Monday, June 18, 2007

Five Tips to Motivate Small-Business Workers


The Screen Savers Pop-Up Episode

WHEN YOU RUN A lean operation, how do you motivate your work force?

Sure, large corporations with deep pockets can easily dangle bonuses, perks and an array of fancy reward programs (often created by outside consultants) to encourage employees to outperform. Yet, small businesses with limited budgets have a distinct advantage: Chances are, you probably know all your employees. So it's easier to show 'em you care.

In many cases, employees will perform best for a boss who can accommodate their needs, whether that's giving them an afternoon off to take care of a personal situation, re-arranging their work schedule so they can pick up kids from school, or allowing them to telecommute as needed, says John Challenger, head of outplacement firm Challenger, Gray & Christmas in Chicago.

"Small business can be so flexible," he says. "Big companies have policies, and if they make an exception they think the whole world will fall apart."

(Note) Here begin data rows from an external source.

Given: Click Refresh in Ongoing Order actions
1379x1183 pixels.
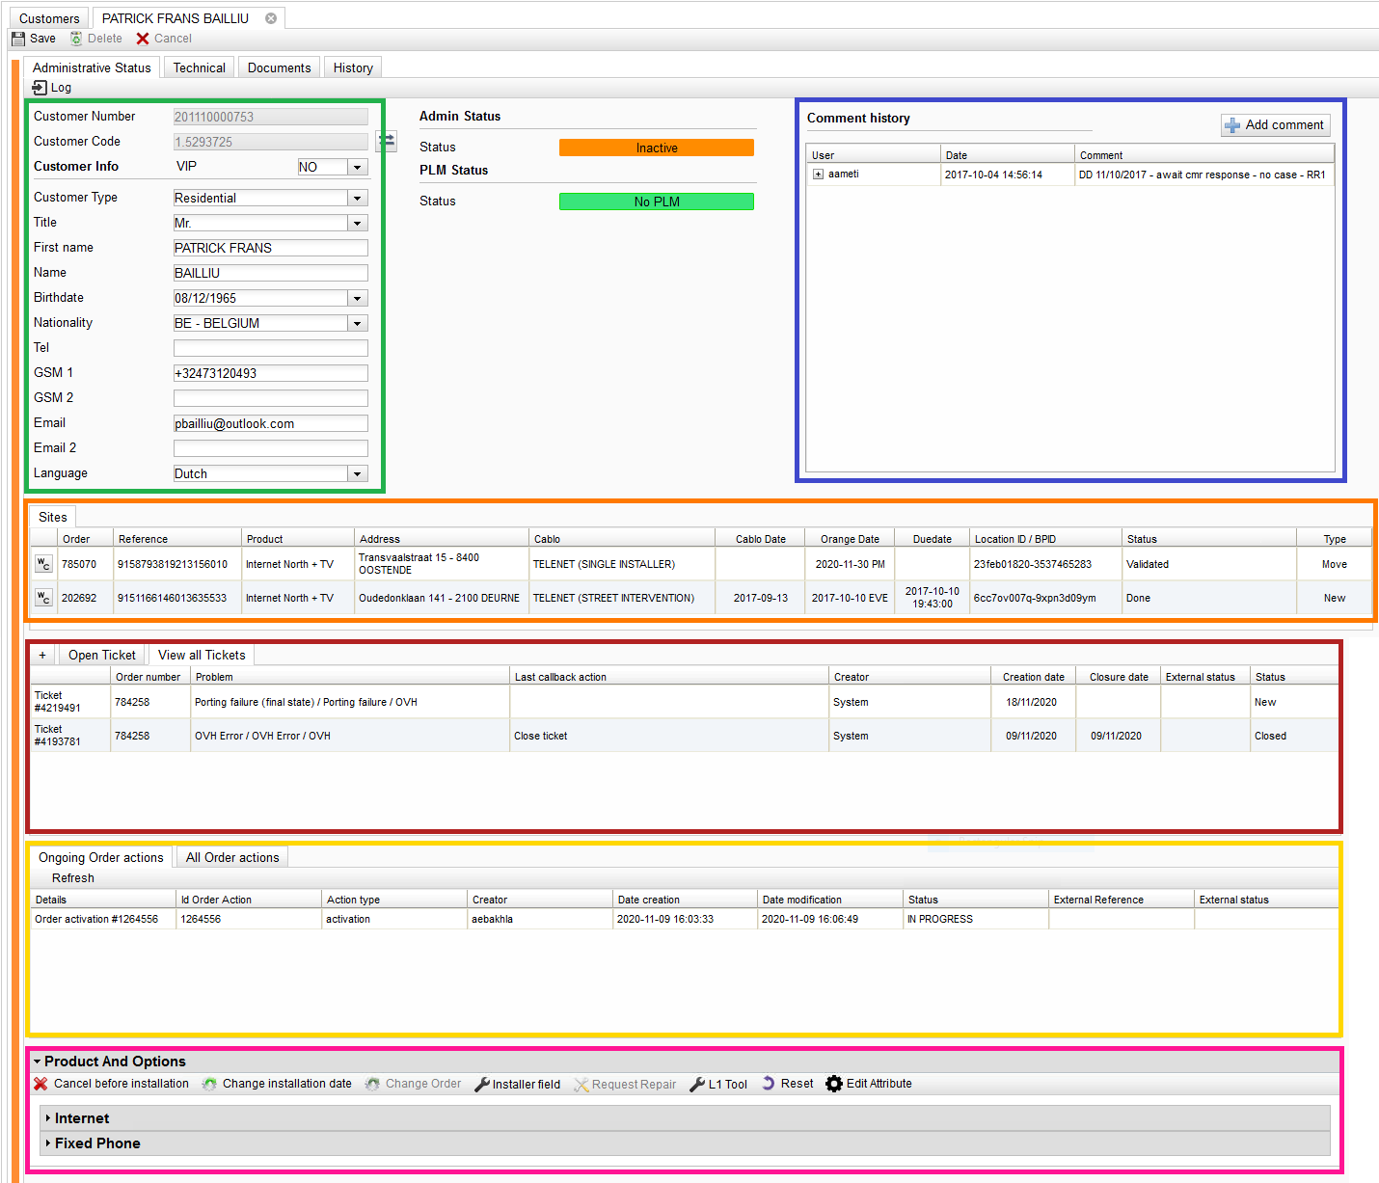Looking at the screenshot, I should 73,878.
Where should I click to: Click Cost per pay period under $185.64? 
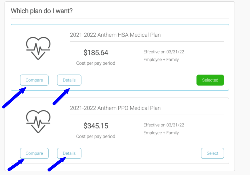(x=96, y=63)
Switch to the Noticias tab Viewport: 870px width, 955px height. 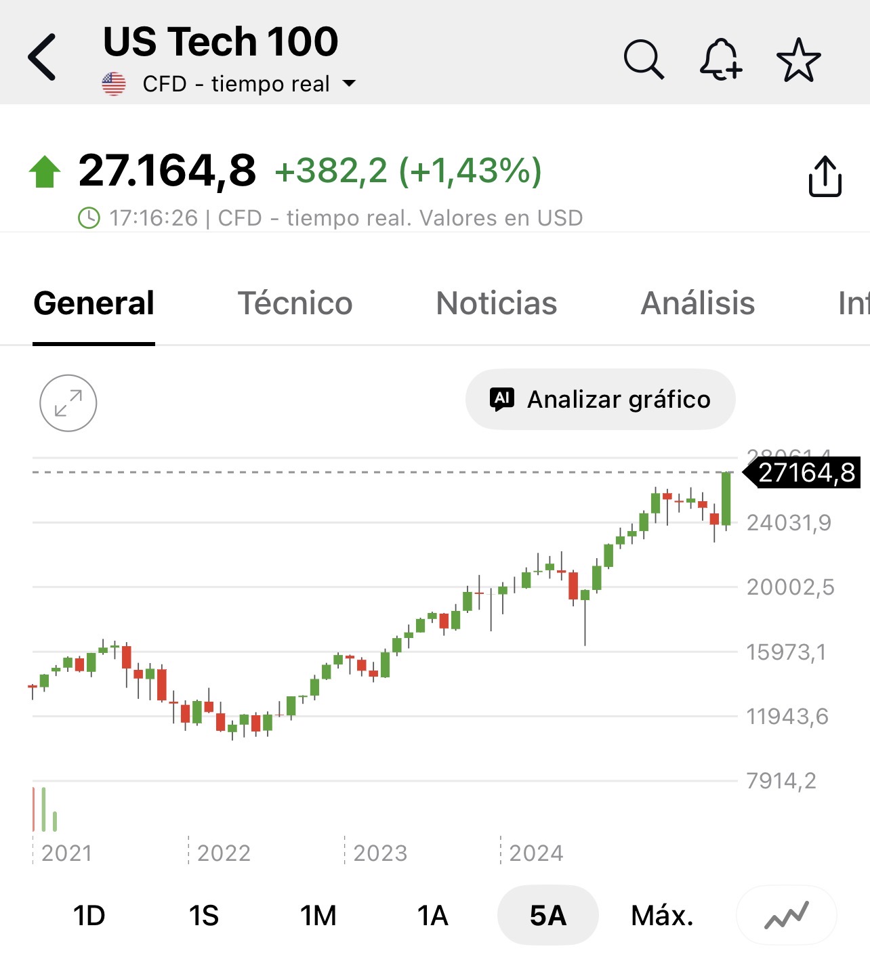[496, 303]
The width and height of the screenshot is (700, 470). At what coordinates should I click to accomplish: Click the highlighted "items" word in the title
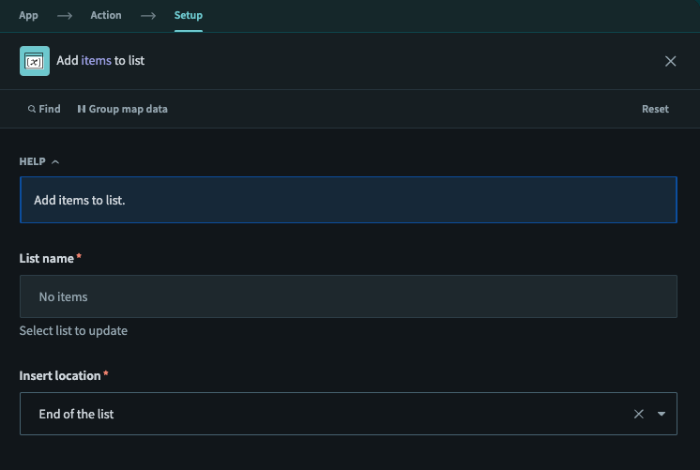point(97,61)
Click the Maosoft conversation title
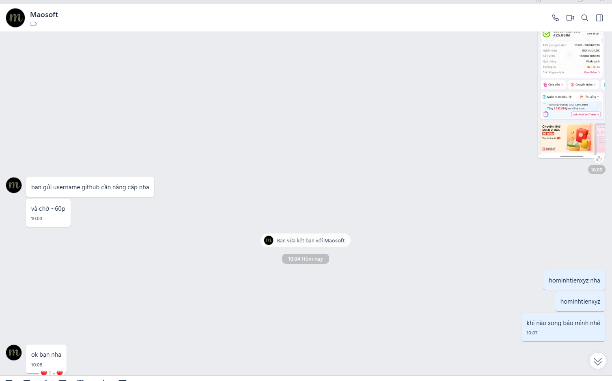 (44, 14)
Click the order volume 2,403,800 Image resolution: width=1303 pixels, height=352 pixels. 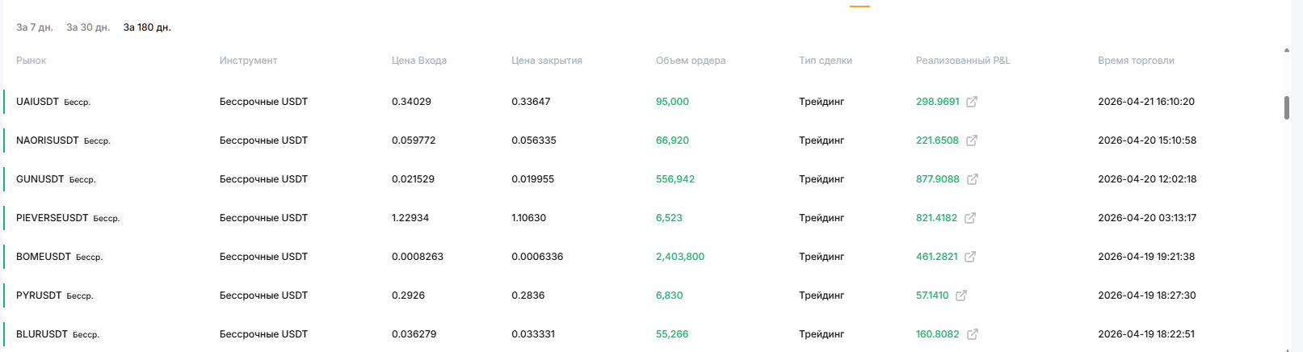(679, 257)
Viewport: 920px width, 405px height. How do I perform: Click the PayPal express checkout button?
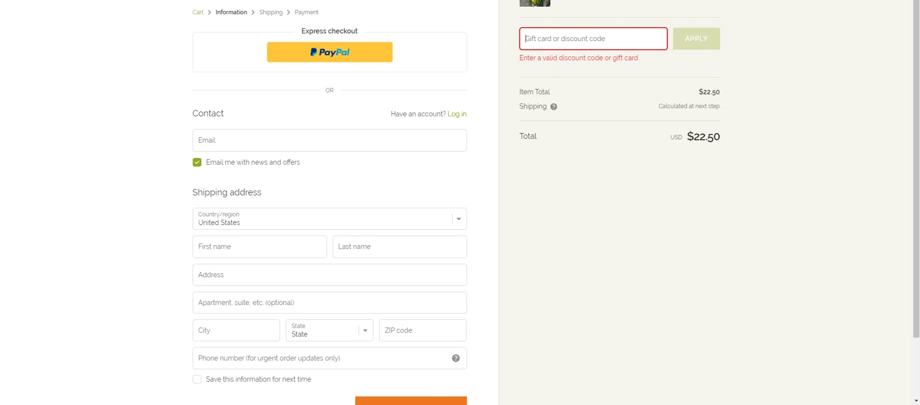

So when it comes to energizing your staff, being small can be your best advantage. Here are five steps to engage your employees:

A boss at a small firm should explain the company's missions and goals, preferably right when a new employee starts, says Jeanie Adkins, a rewards consultant at Mercer Human Resource Consulting in Louisville, Ky. Studies at larger corporations show that employees perform better when they understand the company's vision, think the company's mission is worthwhile, and think they can contribute to the success of the organization, she says. "Small businesses have perhaps an easier task than big ones because it's easier to create that line of sight," she says.

Admit it: You may not be able to provide the same opportunities for promotion that a large company can. But, "what you can do is make sure employees are getting the mentoring, training and development that they need to build a career with you — or someone else," Adkins says. While it sounds counterintuitive, offering an employee valuable (and marketable) work skills can reinforce good performance, she says.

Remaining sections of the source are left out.